The night auditor role typically doesn’t require any specific educational qualifications. The majority of training will be on the job. That said, a hospitality industry background, bookkeeping or accounting can be a significant advantage. A night auditor also needs to have particular skills and personality traits: they will need to be detail-oriented, highly observant and have a high degree of social intuition.
Excellent organisational skills are a must. A night auditor’s role includes contact with the public, so the person in this role must have good communication and customer service skills. Previous experience in retail or hospitality is beneficial here. It’s a night auditor’s job to catch any errors made by the day staff in the hotel’s accounts and reports; it’s important to be observant and able to pick up mistakes quickly. A night auditor in a modern hotel will also need good computer skills.
One of the most important hotel trends in recent years has been the widespread adoption of property management systems (PMS). If you’re trying to succeed in the hotel and hospitality sectors, you need a strong revenue management strategy backed up with the right systems.
Choosing the PMS that’s right for your business can be tricky, with a wide range of options available. In “5 Essential Tips to Choose the Right Property Management System”, you’ll learn about the key features of property management technology and how it can help grow your business. These five tips will help you pick the system that’s the best fit for your needs.

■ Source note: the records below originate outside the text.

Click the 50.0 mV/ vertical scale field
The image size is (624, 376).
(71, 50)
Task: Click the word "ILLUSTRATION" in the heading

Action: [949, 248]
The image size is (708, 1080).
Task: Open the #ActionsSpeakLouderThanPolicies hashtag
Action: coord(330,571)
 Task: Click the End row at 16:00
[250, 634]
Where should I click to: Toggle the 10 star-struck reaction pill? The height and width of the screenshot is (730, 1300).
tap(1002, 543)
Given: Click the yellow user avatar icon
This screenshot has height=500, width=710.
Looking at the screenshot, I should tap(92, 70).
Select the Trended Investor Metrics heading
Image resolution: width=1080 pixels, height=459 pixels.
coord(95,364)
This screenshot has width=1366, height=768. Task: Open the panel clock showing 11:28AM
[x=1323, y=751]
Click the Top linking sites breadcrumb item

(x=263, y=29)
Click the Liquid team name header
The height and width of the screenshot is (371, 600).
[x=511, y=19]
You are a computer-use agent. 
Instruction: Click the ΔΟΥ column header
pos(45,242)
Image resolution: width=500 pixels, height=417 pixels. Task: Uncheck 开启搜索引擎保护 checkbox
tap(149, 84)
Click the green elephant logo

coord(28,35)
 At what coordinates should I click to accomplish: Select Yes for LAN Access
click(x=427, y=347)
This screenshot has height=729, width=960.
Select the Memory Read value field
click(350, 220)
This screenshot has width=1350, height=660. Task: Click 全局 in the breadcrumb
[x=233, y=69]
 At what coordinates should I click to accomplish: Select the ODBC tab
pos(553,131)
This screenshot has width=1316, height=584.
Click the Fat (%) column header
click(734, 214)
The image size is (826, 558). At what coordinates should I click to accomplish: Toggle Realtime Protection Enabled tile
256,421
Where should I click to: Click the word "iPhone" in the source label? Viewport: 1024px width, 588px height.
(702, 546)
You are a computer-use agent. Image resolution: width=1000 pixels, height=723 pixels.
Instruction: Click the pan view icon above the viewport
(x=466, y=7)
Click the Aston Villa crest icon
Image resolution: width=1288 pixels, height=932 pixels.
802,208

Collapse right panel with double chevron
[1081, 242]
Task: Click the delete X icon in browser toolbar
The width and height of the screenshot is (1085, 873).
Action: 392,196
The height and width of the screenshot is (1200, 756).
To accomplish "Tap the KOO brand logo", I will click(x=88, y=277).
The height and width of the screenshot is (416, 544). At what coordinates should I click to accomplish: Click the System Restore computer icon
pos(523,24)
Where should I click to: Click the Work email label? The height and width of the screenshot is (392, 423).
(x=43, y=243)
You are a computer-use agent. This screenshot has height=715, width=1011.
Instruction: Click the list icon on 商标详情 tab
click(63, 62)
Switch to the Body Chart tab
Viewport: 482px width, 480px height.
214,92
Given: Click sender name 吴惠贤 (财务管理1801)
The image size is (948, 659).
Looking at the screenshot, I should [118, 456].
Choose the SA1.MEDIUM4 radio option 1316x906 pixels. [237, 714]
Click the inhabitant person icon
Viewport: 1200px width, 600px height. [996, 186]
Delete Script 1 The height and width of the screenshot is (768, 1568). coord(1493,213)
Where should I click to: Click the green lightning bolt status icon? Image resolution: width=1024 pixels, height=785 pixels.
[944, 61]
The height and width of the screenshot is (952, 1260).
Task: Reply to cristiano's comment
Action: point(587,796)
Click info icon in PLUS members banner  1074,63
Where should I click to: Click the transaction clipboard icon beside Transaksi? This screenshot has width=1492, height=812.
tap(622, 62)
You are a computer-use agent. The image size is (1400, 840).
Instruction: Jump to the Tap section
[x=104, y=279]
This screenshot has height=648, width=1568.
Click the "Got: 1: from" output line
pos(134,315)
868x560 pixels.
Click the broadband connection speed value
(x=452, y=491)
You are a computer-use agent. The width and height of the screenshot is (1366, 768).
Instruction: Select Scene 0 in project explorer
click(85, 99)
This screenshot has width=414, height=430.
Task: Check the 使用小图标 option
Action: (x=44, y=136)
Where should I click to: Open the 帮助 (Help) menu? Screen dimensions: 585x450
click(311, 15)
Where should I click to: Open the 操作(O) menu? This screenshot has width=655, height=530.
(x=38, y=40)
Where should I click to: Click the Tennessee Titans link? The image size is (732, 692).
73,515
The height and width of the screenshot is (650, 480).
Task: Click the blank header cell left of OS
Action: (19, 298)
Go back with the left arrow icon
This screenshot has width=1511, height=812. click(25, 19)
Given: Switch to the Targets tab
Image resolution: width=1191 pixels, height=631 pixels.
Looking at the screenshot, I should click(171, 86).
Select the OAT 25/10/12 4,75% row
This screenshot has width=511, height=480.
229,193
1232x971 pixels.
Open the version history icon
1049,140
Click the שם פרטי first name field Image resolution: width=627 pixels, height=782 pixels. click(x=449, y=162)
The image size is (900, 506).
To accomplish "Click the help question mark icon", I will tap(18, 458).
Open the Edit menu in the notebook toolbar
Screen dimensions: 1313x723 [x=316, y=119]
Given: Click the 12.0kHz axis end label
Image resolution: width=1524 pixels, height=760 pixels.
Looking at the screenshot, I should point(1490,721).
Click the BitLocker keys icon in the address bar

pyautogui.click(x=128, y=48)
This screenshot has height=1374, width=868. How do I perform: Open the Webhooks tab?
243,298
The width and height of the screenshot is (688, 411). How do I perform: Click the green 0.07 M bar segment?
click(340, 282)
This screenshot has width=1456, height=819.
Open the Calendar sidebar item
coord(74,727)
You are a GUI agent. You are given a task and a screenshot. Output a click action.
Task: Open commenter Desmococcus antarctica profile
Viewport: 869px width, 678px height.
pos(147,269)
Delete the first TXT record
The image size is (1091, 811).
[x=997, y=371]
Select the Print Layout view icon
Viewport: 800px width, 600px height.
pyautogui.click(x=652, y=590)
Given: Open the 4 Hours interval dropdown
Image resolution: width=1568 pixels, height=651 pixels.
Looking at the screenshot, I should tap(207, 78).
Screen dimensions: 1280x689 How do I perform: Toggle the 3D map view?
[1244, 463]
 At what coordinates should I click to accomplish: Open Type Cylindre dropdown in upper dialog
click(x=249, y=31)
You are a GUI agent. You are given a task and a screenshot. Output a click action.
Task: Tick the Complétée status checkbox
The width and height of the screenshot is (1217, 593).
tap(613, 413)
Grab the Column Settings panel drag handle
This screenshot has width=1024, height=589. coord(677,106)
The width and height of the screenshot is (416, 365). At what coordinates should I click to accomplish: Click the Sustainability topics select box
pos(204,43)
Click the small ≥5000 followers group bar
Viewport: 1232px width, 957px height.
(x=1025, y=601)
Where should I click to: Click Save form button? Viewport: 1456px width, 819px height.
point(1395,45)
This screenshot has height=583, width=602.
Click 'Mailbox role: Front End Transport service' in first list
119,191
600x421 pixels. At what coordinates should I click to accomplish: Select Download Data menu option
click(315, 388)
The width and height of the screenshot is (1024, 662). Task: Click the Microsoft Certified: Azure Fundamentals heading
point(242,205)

Where to Look for Night Auditor Jobs?
Whether you’re a hotel manager looking to recruit a new night auditor or you’re seeking a night auditor role yourself, online job platforms may well be your first port of call. One of the most widely used job platforms in the hospitality industry is Hosco, a service that covers every hospitality role imaginable.
From accountants seeking new opportunities in hotel finance departments to managers looking for restaurant staff, Hosco has you covered. In “Hosco: Discover How to Find Hospitality Jobs or Staff for Your Business”, you’ll learn how to get the most out of the platform.
The night auditor role is crucial for a hotel’s smooth running. Taking advantage of the night hours allows auditors to balance a hotel’s books more efficiently, while also providing important front-desk support in the absence of day staff.